We use the formula: Total Power = square root of 3 × Line Voltage × Line Current × Power Factor.
So, Line Current = Total Power / (square root of 3 × Line Voltage × Power Factor)
Line Current = 8000 W / (1.732 × 415 V × 0.8)
Line Current = 8000 W / 574.904
Line Current ≈ 13.92 Amps

2. **Find the voltage across each part of the load (Phase Voltage):**
Because it's a "star-connected" system, the voltage across each part of our load (the inductors) isn't the full 415 Volts.

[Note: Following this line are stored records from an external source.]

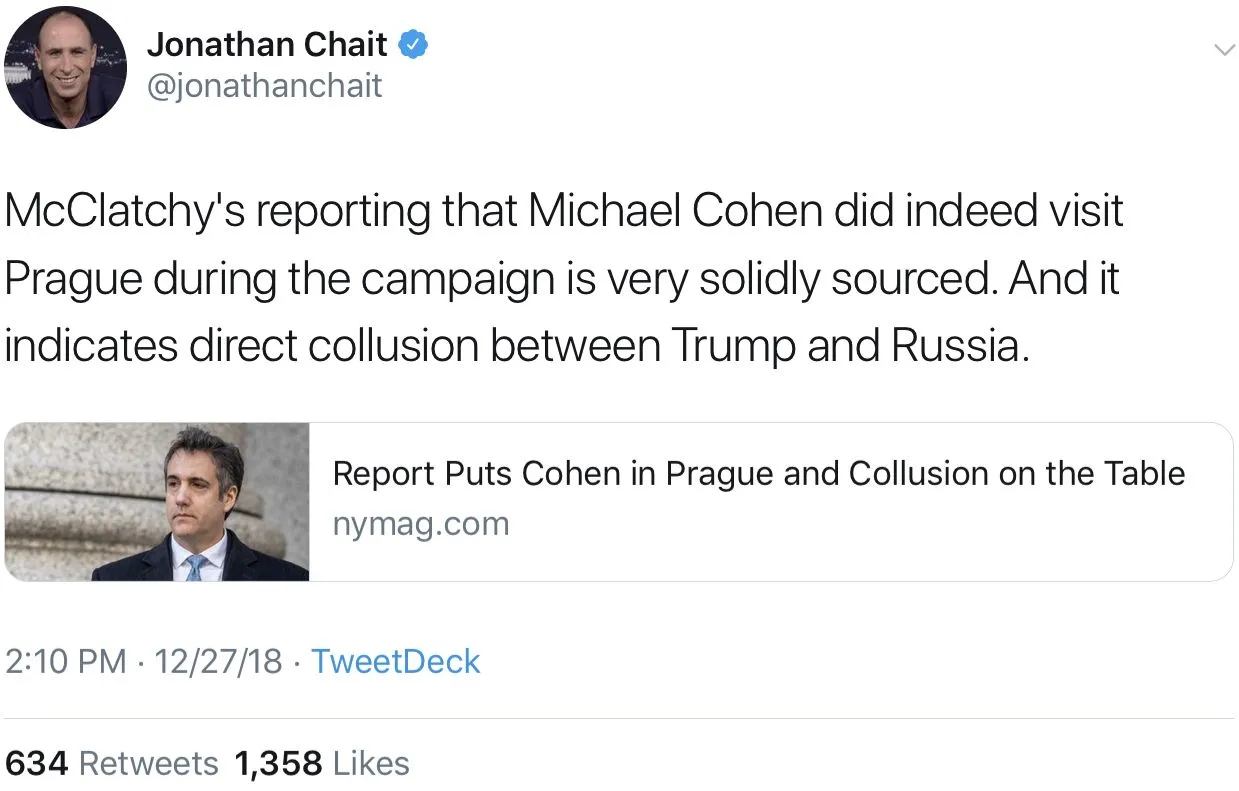Image resolution: width=1239 pixels, height=791 pixels.
Task: Open the Jonathan Chait display name
Action: 267,45

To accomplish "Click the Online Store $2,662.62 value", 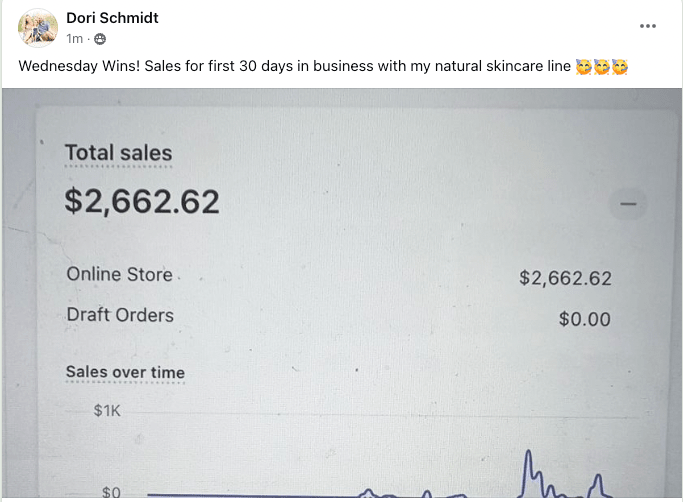I will [565, 278].
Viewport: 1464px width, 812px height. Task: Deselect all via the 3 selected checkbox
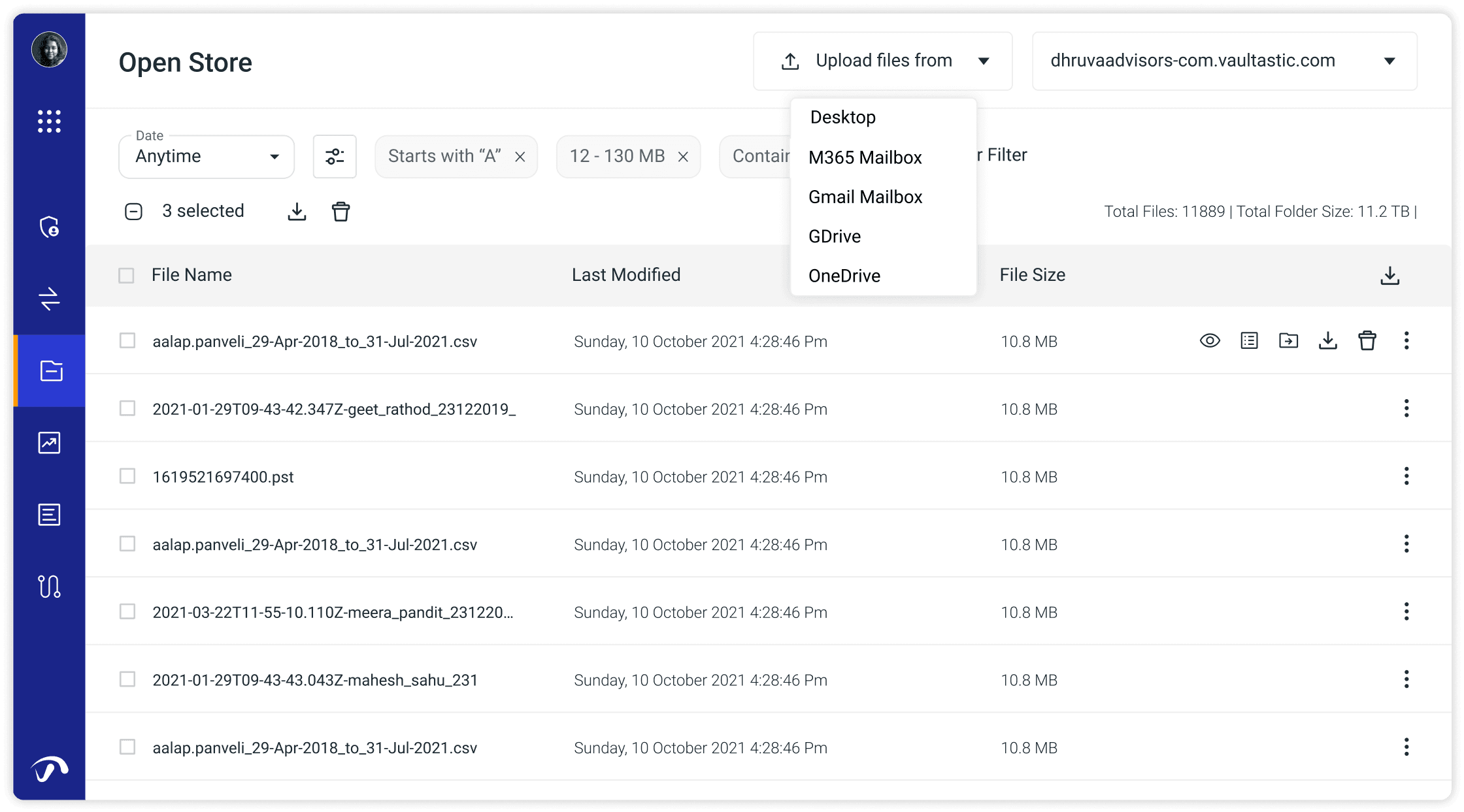(x=133, y=212)
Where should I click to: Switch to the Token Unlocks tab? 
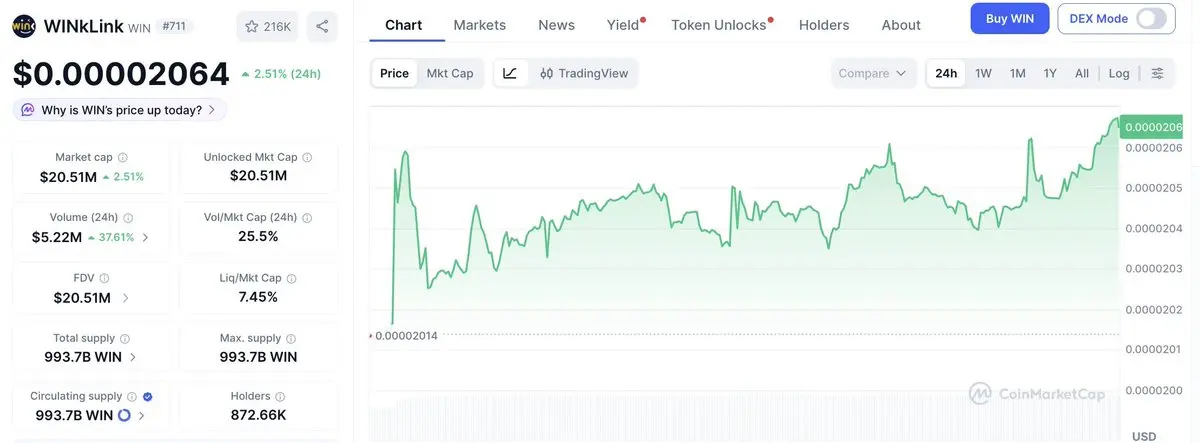[x=718, y=25]
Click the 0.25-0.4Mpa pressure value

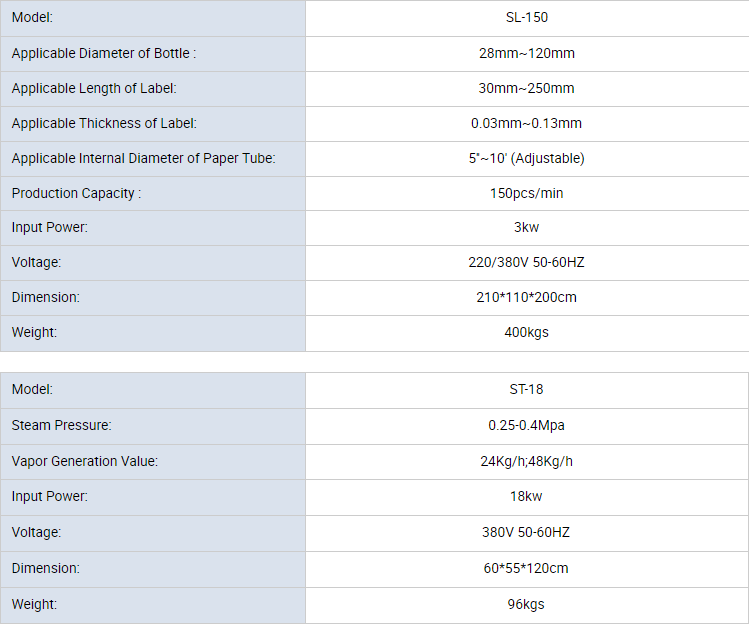(526, 425)
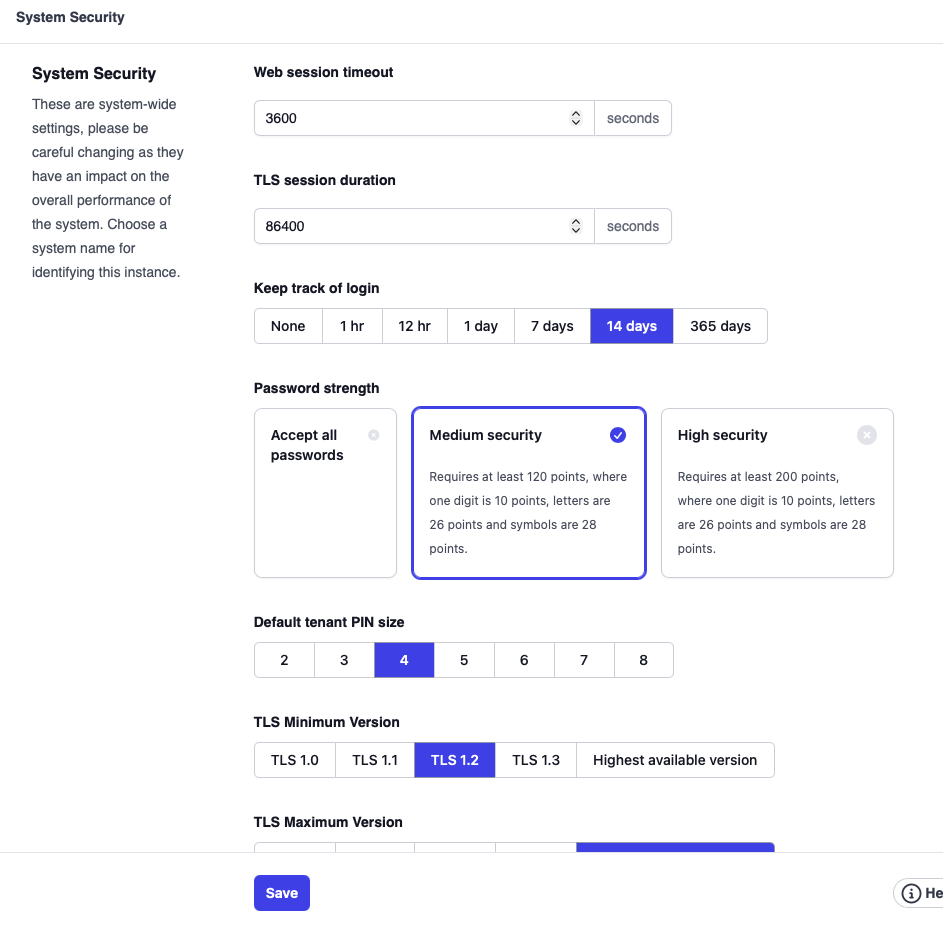The image size is (943, 931).
Task: Increment the Web session timeout using its stepper
Action: 575,113
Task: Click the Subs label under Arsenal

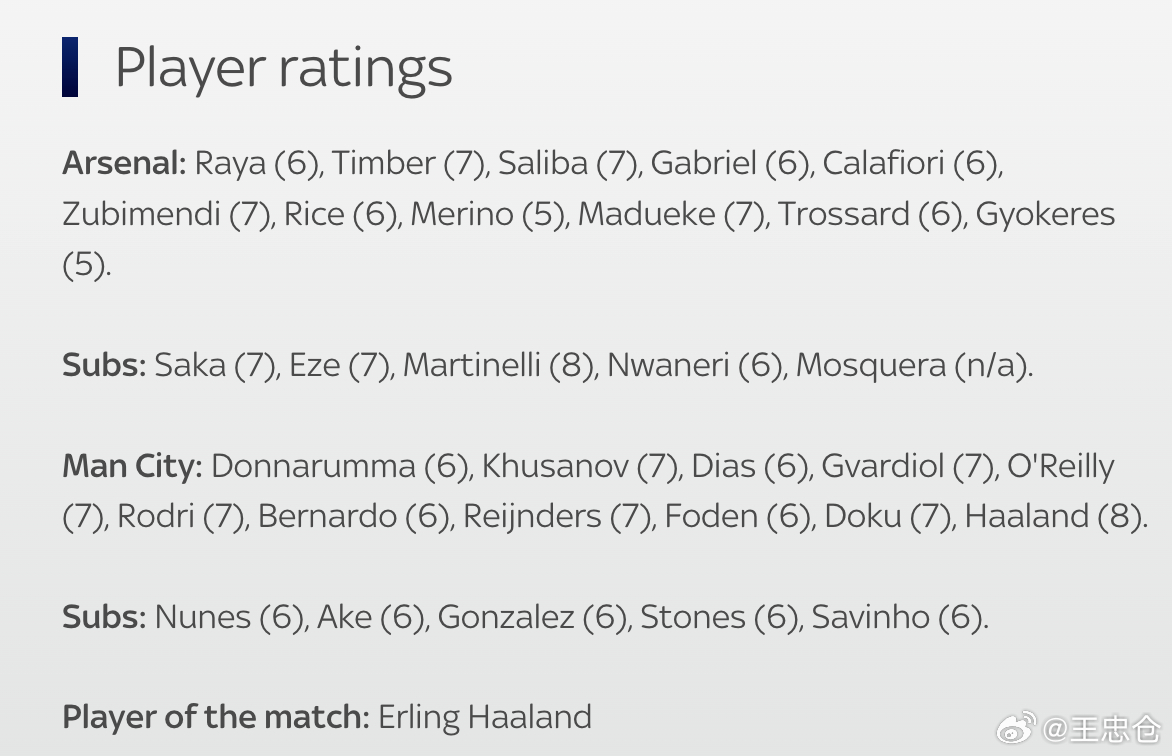Action: pyautogui.click(x=104, y=366)
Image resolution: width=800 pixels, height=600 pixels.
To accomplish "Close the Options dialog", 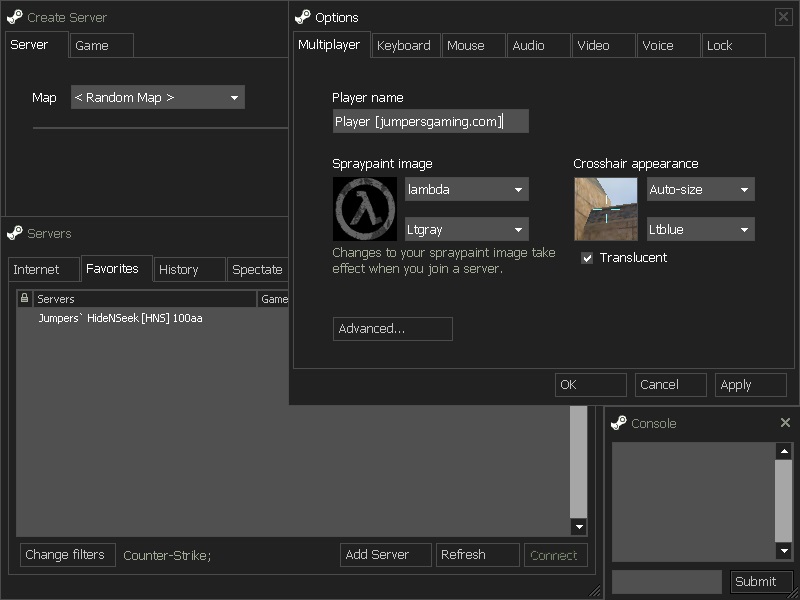I will (x=783, y=17).
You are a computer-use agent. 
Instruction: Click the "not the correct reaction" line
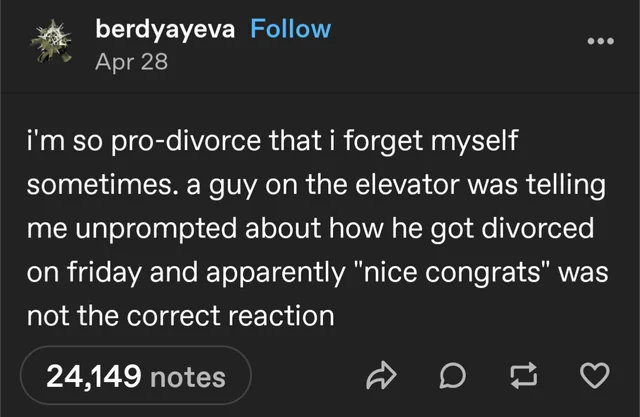coord(180,317)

It's the line voltage divided by the square root of 3.
Phase Voltage = Line Voltage / square root of 3
Phase Voltage = 415 V / 1.732
Phase Voltage ≈ 239.61 Volts

3. **Calculate the total opposition to current flow in each part of the load (Phase Impedance):**
For a star connection, the current flowing through each part of the load is the same as the line current we just found (13.92 Amps). We can use Ohm's Law (Voltage = Current × Resistance) but for AC circuits, it's Voltage = Current × Impedance.
Phase Impedance = Phase Voltage / Line Current
Phase Impedance = 239.61 V / 13.92 A
Phase Impedance ≈ 17.21 Ohms

4. **Determine the actual resistance in each part of the load (Phase Resistance):**
The power factor tells us what fraction of the total opposition (impedance) is actual resistance.
Phase Resistance = Phase Impedance × Power Factor
Phase Resistance = 17.21 Ohms × 0.8
Phase Resistance ≈ 13.77 Ohms

5. **Determine the opposition due to the inductors in each part of the load (Inductive Reactance):**
The power factor (0.8) comes from a triangle relating resistance, reactance, and impedance. If the cosine of the angle is 0.8, then the sine of that angle is 0.6 (because sin² + cos² = 1). This sine value helps us find the inductive reactance.
Inductive Reactance = Phase Impedance × sin(angle)
Inductive Reactance = 17.21 Ohms × 0.6
Inductive Reactance ≈ 10.33 Ohms

So, the current flowing in the lines is about 13.92 Amps, and each inductor acts like it has about 13.77 Ohms of resistance and 10.33 Ohms of inductive "push back".